• _WHAT THE TASK REQUIRES_
Where a line of the records holds the string "arrow", copy that line.

• _DATA FOR PROCESSING_
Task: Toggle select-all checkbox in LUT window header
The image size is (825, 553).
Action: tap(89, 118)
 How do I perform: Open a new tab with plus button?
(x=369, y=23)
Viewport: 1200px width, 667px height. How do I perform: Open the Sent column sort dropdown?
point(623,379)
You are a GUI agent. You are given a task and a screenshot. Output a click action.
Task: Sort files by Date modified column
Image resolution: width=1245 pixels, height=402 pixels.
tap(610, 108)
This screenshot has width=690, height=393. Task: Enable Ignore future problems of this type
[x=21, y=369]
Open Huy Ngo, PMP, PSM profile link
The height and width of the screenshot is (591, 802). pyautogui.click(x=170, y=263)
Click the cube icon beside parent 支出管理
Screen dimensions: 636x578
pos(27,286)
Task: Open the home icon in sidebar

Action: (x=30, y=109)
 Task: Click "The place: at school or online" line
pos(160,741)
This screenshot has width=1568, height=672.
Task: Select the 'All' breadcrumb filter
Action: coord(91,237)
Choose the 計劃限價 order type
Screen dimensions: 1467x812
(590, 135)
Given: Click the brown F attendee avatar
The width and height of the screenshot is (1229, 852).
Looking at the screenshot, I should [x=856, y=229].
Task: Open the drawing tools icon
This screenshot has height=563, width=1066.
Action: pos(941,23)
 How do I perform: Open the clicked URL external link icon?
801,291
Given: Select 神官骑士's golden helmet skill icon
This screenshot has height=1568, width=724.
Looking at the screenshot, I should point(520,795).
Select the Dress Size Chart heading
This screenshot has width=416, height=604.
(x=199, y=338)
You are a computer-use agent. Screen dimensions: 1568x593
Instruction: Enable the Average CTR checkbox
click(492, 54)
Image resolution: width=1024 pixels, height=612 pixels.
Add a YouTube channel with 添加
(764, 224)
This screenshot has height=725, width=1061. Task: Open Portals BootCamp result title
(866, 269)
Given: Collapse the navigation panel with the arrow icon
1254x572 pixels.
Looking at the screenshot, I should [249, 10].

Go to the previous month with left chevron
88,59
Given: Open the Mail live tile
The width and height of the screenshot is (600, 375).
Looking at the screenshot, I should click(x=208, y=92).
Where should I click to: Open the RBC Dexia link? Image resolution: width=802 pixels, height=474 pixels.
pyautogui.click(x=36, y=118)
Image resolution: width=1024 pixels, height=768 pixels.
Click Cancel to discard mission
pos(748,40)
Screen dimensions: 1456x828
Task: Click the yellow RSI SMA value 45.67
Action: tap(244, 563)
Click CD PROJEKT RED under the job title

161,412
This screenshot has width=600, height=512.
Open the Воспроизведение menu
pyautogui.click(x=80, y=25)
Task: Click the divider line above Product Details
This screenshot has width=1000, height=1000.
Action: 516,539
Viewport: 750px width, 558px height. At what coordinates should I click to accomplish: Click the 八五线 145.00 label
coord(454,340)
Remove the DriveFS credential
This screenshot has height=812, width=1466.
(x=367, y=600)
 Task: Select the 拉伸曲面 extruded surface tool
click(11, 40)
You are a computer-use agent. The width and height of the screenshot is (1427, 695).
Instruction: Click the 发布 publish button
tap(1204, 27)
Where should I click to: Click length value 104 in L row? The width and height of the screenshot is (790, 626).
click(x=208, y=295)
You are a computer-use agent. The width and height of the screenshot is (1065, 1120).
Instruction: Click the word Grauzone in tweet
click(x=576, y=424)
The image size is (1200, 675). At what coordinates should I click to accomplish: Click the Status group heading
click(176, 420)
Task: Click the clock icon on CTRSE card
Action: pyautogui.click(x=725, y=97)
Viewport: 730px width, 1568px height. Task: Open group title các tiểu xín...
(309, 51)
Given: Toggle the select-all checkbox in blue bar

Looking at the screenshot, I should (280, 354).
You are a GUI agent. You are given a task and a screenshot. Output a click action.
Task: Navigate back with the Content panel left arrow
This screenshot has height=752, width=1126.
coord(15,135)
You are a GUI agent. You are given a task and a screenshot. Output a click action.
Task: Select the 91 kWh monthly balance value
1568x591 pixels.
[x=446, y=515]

• _RESULT OF THIS EXERCISE_
Given: Collapse the navigation panel with the arrow icon
Task: Navigate back with the Content panel left arrow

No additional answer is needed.